- To-do item
List every line in the records below that contains the word "Добавить", matching case exactly.

- Input
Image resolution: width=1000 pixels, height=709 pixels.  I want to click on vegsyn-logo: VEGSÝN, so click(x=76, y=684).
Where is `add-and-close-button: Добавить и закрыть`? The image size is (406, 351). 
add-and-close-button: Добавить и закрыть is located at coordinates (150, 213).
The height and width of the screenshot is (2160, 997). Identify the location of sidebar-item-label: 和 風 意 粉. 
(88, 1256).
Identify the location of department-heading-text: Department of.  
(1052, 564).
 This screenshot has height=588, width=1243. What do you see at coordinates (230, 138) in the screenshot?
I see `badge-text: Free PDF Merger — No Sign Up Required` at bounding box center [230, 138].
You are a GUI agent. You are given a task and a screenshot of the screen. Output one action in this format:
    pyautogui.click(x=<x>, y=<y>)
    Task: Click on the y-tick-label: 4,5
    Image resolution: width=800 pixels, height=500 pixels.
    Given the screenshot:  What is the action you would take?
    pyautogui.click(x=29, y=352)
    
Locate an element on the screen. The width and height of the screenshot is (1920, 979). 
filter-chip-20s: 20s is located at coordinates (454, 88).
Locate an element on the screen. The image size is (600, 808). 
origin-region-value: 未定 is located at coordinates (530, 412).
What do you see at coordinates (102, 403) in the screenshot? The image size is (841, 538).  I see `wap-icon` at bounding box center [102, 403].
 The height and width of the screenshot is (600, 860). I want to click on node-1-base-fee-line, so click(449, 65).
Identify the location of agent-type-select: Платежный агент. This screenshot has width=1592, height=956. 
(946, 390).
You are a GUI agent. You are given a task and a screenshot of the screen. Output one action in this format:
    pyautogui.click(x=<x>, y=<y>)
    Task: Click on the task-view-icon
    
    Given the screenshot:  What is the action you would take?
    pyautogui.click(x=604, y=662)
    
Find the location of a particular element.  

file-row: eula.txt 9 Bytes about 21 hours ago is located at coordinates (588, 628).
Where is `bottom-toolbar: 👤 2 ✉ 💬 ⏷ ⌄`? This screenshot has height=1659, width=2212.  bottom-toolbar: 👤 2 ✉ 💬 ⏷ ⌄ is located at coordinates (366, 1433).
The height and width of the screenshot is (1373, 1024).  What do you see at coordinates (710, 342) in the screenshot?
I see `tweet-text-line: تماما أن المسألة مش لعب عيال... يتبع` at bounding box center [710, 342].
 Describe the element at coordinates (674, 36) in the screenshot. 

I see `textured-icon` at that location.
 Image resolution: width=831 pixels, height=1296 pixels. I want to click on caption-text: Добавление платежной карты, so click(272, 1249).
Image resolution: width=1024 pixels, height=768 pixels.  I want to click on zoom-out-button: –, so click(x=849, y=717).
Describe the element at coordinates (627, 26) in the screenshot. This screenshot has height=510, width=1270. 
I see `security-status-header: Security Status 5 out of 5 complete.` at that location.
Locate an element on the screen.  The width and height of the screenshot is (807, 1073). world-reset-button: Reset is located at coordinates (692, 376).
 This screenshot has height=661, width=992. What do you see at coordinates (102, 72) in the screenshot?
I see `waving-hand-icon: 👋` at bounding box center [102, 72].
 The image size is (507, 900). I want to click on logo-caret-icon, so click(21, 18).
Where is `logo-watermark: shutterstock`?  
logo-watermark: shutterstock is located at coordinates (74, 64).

- Your response
Where is `add-and-close-button: Добавить и закрыть`? The image size is (406, 351). 
add-and-close-button: Добавить и закрыть is located at coordinates (150, 213).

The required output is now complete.